Le Québec doit se doter d’une loi-cadre pour les écoles comme il l’a fait pour les cégeps et les universités

La semaine dernière, le Centre d’études sur l’apprentissage et la performance (CEAP) de l’Université Concordia lançait la campagne « On s’écoute ». Ce projet d’envergure vise une chose : combattre les violences à caractère sexuel dans les universités et les cégeps, notamment par l’entremise de l’éducation au consentement. Pour ce faire, un site web regroupant une carte de ressources interactive pour les victimes, une formation filmée et des vidéos de sensibilisation a été lancé⁠1.

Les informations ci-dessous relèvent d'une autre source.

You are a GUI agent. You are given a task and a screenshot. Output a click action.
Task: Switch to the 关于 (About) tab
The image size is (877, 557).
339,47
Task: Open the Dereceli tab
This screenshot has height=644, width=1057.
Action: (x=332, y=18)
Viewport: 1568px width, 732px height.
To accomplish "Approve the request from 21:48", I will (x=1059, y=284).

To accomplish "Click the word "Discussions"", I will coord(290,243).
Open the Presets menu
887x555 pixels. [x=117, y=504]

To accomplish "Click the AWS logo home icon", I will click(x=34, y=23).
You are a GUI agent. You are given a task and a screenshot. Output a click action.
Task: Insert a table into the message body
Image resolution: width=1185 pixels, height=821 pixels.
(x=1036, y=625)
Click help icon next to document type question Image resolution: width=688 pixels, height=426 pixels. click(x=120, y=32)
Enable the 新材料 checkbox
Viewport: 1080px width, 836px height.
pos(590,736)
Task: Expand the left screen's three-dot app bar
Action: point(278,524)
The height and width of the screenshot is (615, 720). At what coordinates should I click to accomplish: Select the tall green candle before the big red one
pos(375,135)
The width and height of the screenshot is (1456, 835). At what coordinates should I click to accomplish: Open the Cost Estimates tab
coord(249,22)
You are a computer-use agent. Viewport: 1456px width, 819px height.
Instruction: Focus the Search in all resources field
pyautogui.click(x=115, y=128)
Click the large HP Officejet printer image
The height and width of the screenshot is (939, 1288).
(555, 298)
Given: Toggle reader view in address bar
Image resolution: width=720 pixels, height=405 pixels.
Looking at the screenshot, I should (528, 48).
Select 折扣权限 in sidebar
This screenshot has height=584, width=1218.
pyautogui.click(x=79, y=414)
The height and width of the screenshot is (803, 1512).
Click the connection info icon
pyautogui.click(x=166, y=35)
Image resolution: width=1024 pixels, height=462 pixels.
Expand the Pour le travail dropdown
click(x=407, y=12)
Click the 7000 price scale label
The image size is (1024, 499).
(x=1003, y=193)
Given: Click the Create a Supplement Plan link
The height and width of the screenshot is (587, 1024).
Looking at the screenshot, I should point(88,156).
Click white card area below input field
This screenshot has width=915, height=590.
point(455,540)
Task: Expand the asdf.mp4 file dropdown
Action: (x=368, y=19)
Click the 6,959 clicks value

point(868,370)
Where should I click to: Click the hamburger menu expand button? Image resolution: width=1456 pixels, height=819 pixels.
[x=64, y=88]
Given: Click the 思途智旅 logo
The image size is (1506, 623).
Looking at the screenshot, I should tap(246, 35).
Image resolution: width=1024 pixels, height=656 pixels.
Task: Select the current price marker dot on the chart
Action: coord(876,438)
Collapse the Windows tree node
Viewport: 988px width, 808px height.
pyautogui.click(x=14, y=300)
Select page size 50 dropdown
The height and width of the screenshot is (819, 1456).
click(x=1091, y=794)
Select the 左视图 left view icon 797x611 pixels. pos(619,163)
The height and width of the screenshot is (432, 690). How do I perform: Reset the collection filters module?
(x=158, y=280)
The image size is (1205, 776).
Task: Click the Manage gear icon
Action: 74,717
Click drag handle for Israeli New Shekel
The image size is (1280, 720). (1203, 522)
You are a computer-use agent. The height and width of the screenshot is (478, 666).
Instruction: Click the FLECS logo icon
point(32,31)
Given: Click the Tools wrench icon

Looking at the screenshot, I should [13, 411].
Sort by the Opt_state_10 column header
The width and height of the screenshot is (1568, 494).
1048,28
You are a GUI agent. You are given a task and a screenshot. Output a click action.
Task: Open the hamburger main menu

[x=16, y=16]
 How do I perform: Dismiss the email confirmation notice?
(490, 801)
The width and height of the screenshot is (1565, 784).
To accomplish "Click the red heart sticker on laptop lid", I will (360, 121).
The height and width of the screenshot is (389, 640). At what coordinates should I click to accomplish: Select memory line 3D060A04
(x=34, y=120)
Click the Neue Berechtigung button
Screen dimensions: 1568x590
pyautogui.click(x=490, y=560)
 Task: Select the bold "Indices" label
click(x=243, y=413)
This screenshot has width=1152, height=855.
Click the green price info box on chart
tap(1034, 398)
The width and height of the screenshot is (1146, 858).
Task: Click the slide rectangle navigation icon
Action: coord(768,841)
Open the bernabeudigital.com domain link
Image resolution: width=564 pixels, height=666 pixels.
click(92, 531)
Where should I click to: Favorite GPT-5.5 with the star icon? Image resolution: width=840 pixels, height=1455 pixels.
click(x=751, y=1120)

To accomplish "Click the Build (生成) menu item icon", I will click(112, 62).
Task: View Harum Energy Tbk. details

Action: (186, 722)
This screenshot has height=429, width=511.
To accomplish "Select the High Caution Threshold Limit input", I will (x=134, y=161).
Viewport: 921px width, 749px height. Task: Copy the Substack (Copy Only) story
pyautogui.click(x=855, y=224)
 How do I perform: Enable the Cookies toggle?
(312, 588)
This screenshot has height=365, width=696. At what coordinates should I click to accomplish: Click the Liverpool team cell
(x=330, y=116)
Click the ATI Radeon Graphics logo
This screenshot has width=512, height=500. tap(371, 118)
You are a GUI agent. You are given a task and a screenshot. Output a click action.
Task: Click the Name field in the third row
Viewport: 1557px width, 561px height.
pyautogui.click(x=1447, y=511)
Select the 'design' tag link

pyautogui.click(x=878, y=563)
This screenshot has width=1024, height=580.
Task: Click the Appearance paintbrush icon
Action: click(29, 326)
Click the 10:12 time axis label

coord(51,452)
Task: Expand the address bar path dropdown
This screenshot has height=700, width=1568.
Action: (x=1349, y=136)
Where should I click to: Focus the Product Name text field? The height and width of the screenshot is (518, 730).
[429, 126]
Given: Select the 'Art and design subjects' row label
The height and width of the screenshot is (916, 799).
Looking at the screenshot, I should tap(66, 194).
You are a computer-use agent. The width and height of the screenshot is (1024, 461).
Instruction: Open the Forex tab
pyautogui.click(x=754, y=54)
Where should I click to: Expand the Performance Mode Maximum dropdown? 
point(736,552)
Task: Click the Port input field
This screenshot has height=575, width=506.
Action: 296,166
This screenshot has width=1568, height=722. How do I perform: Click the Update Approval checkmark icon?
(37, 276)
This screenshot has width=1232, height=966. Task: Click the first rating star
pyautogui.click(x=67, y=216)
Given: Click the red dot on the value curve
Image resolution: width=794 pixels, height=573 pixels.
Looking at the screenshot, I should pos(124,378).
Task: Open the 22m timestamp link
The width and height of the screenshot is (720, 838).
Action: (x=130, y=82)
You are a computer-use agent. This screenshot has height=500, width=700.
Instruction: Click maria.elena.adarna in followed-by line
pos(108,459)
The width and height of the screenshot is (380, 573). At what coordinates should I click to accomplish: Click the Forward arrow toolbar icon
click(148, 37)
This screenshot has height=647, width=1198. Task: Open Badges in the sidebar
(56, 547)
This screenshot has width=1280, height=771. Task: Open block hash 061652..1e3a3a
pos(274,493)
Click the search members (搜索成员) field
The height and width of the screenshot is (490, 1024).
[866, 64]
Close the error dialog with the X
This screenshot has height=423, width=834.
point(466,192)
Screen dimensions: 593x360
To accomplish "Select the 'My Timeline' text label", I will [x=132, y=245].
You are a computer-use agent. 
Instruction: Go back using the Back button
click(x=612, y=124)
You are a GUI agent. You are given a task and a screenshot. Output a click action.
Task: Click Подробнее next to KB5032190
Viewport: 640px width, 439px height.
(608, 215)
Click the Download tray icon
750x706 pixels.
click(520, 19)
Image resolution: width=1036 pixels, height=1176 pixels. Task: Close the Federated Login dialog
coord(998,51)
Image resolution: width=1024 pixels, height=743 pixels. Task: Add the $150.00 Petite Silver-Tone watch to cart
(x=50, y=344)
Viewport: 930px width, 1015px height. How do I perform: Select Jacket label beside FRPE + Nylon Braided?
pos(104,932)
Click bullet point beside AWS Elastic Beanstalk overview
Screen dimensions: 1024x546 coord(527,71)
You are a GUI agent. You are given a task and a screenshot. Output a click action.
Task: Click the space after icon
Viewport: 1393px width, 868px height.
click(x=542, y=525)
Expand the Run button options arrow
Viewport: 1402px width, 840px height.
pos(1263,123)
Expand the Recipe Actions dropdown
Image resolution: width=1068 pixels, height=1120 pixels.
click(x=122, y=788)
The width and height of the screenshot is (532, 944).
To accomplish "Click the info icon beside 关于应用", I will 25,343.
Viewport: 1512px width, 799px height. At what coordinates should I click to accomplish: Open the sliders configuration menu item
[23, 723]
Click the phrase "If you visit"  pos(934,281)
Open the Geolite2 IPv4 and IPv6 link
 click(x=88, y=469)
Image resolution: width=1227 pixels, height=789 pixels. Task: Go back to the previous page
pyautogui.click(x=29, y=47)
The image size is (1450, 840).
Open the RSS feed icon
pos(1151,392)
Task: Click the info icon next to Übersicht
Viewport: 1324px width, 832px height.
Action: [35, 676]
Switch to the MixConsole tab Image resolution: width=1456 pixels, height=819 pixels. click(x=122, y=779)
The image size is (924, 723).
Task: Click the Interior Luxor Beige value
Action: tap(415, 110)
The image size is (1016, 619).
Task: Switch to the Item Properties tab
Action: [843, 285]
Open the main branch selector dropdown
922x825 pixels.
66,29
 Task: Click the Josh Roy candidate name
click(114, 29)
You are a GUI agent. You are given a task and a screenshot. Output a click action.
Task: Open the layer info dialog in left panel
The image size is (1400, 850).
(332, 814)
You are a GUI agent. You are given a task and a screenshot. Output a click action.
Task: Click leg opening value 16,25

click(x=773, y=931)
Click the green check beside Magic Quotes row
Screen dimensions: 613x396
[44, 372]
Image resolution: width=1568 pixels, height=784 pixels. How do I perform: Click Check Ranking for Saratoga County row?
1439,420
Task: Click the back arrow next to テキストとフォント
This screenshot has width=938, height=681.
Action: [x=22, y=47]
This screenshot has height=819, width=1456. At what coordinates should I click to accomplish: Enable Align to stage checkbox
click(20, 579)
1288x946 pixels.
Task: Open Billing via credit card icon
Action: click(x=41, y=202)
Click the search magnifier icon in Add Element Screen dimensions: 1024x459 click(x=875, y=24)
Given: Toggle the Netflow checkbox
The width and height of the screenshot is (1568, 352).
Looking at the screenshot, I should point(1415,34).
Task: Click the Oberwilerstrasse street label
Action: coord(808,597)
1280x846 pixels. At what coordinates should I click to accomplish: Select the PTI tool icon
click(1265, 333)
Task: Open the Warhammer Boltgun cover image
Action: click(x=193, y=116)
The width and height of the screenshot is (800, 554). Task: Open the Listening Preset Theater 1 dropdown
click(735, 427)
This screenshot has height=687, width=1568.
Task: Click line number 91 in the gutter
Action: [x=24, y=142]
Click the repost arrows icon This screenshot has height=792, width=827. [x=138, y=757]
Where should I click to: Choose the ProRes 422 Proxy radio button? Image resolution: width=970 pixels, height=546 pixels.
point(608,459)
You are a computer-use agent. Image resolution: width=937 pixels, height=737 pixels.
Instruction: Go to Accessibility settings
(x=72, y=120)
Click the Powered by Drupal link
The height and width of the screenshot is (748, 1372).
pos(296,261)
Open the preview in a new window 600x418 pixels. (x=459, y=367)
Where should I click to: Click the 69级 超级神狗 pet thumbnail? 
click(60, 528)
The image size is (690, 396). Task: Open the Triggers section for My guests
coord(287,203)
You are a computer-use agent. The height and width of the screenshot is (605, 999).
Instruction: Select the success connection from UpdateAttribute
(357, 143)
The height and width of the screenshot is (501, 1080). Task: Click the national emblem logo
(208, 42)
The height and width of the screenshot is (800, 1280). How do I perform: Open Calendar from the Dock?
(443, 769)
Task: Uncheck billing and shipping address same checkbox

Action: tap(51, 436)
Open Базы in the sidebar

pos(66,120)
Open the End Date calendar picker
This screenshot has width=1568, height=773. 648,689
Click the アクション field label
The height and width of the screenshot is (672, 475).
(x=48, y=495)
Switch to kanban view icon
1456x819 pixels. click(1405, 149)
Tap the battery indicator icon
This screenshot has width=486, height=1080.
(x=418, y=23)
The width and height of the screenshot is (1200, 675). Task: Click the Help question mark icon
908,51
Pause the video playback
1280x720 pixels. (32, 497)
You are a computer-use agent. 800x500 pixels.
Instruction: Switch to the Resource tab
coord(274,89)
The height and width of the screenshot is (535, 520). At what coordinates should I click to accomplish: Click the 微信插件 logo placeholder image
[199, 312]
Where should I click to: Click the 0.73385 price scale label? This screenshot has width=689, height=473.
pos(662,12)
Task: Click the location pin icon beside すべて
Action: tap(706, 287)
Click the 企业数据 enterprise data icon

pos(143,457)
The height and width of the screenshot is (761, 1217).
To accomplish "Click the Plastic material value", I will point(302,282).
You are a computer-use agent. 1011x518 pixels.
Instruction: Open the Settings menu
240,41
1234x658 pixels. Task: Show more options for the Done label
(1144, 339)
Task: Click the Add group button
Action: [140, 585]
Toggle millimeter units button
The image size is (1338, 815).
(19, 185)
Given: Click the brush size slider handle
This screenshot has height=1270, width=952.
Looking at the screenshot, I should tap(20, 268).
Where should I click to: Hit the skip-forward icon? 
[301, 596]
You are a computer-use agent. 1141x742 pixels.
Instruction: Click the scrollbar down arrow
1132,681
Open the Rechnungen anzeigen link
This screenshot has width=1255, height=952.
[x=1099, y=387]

Cette initiative est appuyée par le ministère de l’Enseignement supérieur et découle d’une loi qui a transformé la société québécoise. En effet, en 2017, dans la foulée du mouvement #moiaussi, la pression de la société civile a amené l’Assemblée nationale du Québec à adopter à l’unanimité une loi-cadre visant à prévenir et à combattre les violences à caractère sexuel dans les cégeps et les universités.

Cette mesure a obligé tous les établissements d’enseignement supérieur à adopter une politique pour prévenir et combattre ces violences.

Nous arrivons au constat que cette loi a fait ses preuves même si on peut faire mieux. Un changement de culture est en train de se réaliser.

Il faut souligner qu’entre 2020-2021 et 2021-2022, on observe une augmentation de 60 % des plaintes pour violences à caractère sexuel dans le milieu de l’enseignement supérieur.

Aujourd’hui, nous désirons porter notre regard vers les écoles primaires et secondaires. Ce secteur nous semble délaissé et il est de notre devoir d’agir.

Le collectif La voix des jeunes compte a pris la parole maintes fois dans l’espace public pour dénoncer les situations d’agressions sexuelles qui existent dans nos écoles depuis trop longtemps. Les jeunes de ce collectif ont déployé des efforts considérables pour conscientiser le grand public à cet enjeu. Les paroles se délient, mais le statu quo persiste. La situation nous inquiète.

Ne pas oublier les plus jeunes

Alors que le gouvernement protège les personnes étudiantes aux études supérieures, les élèves plus jeunes sont délaissés. Nous sommes tous et toutes horrifiés et choqués par les histoires de violences sexuelles concernant des mineures et mineurs dans les écoles qui font très régulièrement les manchettes. L’école devrait être un lieu sûr.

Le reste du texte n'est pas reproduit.